Let’s just take away everything that makes our product unique and distinctive. Brilliant move.
As Cracker Barrel and other examples show, tinkering with the core offerings and atmosphere beloved of regulars is a risky step. The better strategy is to execute better and refine what you already have. That take less in the way of big ideas but lots of hard work.
Ray Kroc, the obsessive, hard-working milk shake salesman who bought and built McDonald's into a restaurant empire was intensely focused on the details of everyday success and failure. For example, in the early days of McDonald's expansion, their French fries proved to be problematic and too often soggy and tasteless.

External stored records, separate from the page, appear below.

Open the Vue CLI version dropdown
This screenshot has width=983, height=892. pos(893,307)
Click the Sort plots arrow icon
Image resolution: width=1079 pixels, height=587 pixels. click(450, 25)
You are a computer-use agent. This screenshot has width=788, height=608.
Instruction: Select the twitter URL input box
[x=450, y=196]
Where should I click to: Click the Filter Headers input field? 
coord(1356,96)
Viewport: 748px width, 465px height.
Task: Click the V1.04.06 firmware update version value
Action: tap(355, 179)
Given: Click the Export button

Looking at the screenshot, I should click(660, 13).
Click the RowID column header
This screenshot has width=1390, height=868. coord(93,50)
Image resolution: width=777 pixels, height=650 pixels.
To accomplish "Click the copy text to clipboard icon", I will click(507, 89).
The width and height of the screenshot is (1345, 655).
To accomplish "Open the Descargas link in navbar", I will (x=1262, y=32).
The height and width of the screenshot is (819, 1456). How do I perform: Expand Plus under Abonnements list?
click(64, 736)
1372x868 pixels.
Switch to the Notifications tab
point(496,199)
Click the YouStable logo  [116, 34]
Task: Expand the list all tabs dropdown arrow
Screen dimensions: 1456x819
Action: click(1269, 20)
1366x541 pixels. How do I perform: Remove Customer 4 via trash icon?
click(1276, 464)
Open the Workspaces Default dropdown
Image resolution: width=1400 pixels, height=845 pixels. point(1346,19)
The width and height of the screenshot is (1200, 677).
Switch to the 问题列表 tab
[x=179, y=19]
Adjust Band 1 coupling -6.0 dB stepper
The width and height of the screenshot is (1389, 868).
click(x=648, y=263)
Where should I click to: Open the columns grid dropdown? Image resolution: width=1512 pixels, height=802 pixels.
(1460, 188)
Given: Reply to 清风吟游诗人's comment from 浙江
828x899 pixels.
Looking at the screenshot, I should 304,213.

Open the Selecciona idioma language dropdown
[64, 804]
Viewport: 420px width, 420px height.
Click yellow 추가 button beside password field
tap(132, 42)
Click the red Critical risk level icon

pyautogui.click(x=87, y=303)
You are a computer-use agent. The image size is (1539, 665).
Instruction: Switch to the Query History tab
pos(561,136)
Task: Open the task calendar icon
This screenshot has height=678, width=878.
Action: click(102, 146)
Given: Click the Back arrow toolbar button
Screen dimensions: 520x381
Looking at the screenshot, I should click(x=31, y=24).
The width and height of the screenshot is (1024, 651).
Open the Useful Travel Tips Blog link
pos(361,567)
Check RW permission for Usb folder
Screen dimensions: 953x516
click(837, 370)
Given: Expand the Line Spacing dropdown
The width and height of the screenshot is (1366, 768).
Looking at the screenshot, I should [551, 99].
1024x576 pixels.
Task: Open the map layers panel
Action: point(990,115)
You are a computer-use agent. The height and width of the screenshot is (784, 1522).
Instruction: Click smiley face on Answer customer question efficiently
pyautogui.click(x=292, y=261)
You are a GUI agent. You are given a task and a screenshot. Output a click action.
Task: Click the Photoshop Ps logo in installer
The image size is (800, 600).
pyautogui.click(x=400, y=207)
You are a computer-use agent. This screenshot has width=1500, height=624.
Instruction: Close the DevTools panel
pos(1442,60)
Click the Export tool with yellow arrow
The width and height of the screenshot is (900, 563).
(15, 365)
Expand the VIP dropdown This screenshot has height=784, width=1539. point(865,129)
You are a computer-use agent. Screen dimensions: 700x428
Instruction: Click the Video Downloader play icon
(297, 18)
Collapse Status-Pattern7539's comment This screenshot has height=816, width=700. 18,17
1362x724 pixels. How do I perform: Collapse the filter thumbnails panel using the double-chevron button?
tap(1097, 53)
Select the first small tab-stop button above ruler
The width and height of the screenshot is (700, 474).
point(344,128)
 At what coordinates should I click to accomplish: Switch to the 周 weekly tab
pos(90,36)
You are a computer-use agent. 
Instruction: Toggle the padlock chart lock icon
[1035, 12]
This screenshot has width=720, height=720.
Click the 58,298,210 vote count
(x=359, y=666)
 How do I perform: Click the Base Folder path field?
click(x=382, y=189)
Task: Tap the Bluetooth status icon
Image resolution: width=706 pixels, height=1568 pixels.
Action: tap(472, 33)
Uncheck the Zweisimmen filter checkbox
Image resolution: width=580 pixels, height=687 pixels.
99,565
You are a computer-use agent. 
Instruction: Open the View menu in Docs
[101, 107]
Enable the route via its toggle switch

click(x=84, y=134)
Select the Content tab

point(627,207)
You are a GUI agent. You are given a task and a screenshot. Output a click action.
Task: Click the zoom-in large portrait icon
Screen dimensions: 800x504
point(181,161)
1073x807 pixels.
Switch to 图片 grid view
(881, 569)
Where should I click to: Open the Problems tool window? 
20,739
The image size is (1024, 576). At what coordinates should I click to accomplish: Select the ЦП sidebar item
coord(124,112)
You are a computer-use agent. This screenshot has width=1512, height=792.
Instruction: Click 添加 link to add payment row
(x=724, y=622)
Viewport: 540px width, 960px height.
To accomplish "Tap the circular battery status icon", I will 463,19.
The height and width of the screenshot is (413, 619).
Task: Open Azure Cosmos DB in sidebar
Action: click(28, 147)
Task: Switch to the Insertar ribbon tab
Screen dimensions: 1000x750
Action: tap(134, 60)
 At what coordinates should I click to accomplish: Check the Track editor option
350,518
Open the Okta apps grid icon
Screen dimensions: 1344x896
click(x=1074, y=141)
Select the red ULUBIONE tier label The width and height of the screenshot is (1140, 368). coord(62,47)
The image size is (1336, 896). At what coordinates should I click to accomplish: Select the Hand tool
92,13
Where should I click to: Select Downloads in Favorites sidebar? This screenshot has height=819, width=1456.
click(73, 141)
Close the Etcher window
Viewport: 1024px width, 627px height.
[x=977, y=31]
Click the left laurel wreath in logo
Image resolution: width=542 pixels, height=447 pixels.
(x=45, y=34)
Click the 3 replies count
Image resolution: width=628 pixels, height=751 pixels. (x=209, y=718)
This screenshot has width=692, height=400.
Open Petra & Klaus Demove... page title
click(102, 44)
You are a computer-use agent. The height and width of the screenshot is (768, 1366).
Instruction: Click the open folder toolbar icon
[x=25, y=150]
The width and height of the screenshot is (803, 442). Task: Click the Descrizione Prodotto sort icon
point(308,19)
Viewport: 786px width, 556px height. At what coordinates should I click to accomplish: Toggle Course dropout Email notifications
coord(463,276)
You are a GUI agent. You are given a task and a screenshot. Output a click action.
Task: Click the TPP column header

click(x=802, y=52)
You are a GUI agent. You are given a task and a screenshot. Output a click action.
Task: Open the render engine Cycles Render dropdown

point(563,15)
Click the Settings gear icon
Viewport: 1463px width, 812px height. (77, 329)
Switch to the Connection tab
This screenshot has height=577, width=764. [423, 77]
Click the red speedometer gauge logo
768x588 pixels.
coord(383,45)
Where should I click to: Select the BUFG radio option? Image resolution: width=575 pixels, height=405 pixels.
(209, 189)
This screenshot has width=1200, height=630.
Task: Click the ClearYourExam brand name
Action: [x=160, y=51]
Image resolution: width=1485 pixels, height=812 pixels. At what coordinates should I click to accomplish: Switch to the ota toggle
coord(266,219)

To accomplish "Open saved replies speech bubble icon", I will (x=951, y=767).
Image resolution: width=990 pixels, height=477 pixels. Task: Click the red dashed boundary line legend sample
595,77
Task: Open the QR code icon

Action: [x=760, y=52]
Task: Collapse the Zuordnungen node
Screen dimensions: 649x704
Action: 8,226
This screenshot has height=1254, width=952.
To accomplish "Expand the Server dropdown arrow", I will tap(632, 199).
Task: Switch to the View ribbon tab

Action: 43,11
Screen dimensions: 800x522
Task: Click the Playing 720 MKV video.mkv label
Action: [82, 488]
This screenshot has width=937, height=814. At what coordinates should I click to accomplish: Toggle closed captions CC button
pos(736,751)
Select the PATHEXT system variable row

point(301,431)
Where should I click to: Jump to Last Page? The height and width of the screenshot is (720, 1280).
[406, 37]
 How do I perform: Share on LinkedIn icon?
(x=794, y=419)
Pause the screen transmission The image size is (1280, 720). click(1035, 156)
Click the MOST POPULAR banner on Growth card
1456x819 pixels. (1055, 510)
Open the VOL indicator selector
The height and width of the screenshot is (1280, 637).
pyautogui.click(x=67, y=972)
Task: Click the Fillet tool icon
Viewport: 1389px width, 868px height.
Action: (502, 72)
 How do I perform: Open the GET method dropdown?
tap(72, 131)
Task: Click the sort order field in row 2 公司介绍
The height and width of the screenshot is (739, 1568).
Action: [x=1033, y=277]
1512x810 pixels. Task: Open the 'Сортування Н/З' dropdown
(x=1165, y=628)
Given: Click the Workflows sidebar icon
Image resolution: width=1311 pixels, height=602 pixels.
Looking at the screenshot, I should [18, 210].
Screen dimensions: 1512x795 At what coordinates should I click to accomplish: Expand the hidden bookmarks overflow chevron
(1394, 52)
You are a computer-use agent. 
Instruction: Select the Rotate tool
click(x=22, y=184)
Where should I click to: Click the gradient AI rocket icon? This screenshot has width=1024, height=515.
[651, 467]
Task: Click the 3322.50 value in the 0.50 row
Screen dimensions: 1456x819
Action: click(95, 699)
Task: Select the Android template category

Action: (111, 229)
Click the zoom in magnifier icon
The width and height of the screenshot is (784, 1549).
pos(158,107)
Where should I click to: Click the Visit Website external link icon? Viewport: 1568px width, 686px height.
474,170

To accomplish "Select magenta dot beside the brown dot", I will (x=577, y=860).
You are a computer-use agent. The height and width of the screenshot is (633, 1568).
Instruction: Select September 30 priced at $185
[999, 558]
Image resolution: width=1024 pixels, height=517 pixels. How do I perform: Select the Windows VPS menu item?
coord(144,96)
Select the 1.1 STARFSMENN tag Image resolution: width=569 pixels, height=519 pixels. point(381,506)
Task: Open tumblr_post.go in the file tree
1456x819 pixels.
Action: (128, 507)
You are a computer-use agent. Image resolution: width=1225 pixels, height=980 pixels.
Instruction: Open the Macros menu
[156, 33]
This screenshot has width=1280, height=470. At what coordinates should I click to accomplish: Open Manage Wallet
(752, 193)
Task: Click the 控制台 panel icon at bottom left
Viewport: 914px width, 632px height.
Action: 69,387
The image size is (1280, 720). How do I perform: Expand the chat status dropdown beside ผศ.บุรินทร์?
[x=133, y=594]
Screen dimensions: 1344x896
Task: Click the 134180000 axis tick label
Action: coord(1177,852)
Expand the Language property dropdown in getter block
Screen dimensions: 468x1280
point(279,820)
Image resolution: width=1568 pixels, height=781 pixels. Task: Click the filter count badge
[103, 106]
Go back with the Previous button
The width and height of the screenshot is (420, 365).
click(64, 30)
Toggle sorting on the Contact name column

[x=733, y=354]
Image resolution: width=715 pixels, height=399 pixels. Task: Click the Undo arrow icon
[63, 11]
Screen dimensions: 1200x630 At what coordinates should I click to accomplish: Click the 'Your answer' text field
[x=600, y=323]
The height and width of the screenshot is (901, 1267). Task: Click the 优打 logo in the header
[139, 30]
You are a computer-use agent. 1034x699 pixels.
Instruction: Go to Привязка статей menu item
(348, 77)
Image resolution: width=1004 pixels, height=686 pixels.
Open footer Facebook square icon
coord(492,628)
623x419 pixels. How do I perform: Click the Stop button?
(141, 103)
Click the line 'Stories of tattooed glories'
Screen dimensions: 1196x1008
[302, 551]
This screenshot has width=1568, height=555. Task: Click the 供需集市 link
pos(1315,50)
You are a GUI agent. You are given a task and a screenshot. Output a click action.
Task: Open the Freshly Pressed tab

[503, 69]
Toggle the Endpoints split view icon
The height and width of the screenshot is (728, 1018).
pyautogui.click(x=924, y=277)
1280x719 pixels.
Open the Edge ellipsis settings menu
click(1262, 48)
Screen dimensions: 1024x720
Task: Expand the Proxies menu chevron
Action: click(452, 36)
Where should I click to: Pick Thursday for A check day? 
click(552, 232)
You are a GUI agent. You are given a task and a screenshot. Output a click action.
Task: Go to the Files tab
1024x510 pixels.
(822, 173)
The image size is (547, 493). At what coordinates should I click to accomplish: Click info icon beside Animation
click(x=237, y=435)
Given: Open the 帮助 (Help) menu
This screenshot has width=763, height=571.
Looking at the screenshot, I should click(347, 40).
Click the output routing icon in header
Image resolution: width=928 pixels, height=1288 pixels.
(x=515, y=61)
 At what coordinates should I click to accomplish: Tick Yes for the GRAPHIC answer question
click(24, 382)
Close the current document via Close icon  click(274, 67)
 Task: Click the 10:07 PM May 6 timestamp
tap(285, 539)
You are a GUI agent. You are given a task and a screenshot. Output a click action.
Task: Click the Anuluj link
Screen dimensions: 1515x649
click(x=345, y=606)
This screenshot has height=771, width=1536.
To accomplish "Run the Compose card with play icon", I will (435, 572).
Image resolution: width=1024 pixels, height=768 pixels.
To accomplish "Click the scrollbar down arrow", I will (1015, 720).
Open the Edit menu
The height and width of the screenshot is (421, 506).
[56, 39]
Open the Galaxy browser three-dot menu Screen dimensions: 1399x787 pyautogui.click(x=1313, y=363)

On investigation, Kroc found that the key was buying the right kind of potatoes, drying them more than industry normal, and then keeping the moisture content and frying time within tight limits.
That kind of intense focus on operations is required to win in the restaurant business. DEI may help you feel good but is beside the point. And for Cracker Barrel, DEI and rebranding have been little short of suicidal.
just face it:
This cracka fav must be killed..
All this fuss over fast food on a plate... boggles my mind. Nobody goes to actual restaurants anymore. Most towns and waysides offer only franchised crap.
Not enough is said about the CEO’s not so hidden message that CB customers are old white racist red necks. This is the exact same mistake the Bud Lite gal made who wanted to move away from frat boys. The lesson is do not hire DEI AWFLs as CEO.
They’ve reversed course and are keeping the old logo. No word on scrapping the remodels and they for damned sure are not ending their LGBT support.
Nothing says “late to the party” better than putting up rainbow flags, just as the rest of the world is painting over their ridiculous crosswalks.
People are fed up with all of it, so, Crack Barrel decides it’s their future?
Another token female CEO makes her mark.